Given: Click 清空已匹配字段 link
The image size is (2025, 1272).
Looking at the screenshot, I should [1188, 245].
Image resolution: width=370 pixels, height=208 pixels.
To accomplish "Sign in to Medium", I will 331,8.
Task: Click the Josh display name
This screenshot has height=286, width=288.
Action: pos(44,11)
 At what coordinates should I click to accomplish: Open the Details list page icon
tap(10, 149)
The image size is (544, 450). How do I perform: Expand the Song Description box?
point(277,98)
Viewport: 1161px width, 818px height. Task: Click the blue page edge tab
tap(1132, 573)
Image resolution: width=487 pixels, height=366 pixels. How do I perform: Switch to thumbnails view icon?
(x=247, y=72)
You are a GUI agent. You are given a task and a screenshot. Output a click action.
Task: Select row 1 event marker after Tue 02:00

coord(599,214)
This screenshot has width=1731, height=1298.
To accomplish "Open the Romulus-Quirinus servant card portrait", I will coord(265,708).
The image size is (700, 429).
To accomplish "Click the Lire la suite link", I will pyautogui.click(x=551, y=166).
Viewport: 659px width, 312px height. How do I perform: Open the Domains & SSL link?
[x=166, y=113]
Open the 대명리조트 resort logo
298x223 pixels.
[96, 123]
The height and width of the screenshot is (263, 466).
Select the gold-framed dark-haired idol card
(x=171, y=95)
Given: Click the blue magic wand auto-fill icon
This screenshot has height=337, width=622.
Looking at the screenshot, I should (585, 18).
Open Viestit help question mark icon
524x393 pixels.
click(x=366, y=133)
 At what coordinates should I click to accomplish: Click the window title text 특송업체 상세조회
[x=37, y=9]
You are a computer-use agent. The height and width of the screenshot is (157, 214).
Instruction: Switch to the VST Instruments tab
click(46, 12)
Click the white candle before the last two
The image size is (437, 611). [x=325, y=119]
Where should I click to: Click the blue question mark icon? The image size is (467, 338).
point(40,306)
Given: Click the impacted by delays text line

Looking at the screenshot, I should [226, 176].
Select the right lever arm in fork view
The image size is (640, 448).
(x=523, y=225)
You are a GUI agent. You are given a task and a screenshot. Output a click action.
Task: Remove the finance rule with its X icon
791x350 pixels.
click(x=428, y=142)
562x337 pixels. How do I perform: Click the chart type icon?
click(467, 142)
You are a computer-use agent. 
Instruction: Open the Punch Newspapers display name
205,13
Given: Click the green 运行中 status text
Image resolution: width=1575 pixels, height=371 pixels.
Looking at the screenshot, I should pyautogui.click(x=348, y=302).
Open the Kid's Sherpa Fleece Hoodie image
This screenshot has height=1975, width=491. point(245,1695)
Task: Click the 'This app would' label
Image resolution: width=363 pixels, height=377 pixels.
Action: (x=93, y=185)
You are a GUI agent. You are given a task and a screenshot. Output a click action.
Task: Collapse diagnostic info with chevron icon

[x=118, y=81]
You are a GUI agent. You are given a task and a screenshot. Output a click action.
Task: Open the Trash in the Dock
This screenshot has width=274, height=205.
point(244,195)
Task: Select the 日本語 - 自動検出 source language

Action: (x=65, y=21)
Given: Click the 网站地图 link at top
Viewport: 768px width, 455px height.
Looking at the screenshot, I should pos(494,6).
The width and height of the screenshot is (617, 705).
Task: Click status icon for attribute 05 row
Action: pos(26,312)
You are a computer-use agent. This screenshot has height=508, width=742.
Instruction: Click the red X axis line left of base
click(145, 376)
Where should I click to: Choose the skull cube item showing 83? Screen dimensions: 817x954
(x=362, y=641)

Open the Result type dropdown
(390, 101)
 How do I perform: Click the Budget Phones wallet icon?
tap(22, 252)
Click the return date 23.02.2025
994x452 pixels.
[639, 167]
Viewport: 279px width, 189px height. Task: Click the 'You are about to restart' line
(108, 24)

What you have to do:
Within the listing, how many lines include the string "will"? Supply the number and no further words.

Task output:
3